When I build my EFI systems, I divide the signal harnesses from the power harnesses, or better stated, the sensors from the actuators. On my Honda, I was able to keep the power all on one side of the engine bay and the signal on the other, meeting at the engine. It was a nerd thing to do, but externally driven LS1 truck coils are like a loaded gun that you don't want misfiring from noise on a wound out little Honda running well above 100% volumetric efficiency.

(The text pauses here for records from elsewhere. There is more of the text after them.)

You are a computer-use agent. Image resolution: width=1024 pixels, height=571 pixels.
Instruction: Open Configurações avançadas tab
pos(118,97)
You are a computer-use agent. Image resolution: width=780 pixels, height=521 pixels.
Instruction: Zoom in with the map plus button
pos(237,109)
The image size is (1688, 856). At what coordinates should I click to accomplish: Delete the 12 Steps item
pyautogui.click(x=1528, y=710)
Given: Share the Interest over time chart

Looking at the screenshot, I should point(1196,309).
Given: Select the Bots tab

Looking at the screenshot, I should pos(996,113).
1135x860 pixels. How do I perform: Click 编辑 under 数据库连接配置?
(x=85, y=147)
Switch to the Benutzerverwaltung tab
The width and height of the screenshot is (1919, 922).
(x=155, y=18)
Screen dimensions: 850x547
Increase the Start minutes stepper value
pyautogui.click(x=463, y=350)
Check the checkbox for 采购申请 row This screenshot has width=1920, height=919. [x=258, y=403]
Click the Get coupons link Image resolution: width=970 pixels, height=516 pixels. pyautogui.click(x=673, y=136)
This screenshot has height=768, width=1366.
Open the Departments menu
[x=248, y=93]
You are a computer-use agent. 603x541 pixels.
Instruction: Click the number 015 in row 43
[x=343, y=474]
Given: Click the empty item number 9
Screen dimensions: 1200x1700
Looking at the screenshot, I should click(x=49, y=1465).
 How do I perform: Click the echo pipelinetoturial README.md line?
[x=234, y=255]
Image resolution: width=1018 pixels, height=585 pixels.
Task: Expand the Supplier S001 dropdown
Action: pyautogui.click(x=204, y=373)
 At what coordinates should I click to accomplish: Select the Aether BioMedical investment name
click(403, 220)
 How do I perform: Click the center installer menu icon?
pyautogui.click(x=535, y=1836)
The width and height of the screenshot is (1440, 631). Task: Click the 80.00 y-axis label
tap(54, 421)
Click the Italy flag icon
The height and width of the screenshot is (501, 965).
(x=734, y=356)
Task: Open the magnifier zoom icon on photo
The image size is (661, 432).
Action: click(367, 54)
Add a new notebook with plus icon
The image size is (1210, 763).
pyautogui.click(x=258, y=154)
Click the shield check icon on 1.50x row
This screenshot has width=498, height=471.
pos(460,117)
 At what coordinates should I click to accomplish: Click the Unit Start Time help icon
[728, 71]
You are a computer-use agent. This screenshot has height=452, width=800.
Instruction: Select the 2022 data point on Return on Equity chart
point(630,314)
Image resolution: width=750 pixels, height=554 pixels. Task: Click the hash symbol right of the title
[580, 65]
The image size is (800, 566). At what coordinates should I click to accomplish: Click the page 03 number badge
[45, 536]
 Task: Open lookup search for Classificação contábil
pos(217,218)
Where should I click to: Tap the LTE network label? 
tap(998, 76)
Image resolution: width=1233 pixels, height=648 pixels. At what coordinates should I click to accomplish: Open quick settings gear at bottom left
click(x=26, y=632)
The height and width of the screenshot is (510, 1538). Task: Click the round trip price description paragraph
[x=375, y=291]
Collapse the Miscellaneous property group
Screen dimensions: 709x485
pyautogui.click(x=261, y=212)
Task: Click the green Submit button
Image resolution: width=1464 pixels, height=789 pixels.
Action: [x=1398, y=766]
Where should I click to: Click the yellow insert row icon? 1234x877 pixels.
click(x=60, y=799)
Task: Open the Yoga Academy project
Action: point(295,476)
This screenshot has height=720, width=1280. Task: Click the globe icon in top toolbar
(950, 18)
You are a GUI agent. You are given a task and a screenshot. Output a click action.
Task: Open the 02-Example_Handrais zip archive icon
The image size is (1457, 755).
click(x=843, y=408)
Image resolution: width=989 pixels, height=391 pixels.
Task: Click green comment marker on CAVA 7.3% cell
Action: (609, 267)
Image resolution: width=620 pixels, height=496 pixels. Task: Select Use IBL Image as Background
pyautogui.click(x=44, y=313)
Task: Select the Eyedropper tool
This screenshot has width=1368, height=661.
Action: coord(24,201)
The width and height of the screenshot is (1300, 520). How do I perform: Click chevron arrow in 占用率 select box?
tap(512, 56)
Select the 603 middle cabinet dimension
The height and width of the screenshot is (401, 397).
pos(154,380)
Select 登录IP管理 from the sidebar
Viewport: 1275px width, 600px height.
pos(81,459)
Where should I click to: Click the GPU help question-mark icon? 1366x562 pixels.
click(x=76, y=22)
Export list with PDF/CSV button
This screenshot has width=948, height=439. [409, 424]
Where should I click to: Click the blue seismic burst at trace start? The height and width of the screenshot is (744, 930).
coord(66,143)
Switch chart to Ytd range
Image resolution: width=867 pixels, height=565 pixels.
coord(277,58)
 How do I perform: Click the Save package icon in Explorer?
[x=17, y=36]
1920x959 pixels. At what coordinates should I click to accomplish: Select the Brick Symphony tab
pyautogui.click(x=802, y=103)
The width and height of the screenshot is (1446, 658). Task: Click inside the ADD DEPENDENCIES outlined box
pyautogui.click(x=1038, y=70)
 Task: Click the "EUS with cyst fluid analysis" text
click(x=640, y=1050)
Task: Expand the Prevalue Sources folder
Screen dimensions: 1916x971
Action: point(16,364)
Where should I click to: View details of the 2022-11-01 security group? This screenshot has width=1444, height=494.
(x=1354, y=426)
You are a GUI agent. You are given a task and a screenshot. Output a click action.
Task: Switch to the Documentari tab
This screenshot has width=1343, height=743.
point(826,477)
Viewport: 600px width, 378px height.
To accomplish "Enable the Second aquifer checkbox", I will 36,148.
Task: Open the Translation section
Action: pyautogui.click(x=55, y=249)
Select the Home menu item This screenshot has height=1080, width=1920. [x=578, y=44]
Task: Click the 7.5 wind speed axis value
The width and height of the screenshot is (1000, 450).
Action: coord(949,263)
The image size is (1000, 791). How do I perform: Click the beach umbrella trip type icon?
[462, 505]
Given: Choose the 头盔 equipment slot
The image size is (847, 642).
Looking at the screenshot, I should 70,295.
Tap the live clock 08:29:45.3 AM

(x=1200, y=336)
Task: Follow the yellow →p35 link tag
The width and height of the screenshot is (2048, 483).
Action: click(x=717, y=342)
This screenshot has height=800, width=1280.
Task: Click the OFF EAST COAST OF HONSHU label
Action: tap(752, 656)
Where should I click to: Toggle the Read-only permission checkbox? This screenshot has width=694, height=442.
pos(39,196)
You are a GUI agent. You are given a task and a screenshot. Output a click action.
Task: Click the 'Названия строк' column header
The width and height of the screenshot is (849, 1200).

I set up thermocouples to let the ECU read and datalog each cylinder's EGT. I built the sensor driver circuits into the ECU, so the raw signal has to travel by wire all the way back to the interior firewall. Bear with me, I have a point. Thermocouples produce a very very tiny change in voltage in response to temperature. To a computer sampling at 250 Hz or more, the effect of noise floor is the bigger issue. Which is why type-k thermocouples in automotive racing and in industry are always shielded and always twisted pair. It's the most interference-sensitive sensor I can imagine to put in an underhood environment, but it works because of those tricks. Hall effect crank triggers are another sensitive one, not nearly as sensitive but hall pickups are shielded/twisted much of the time. OEMs cheaped out by shortening the wires and are mounting conditioning circuit modules right on the engine block in order run an insensitive amplified signal back to the ECU.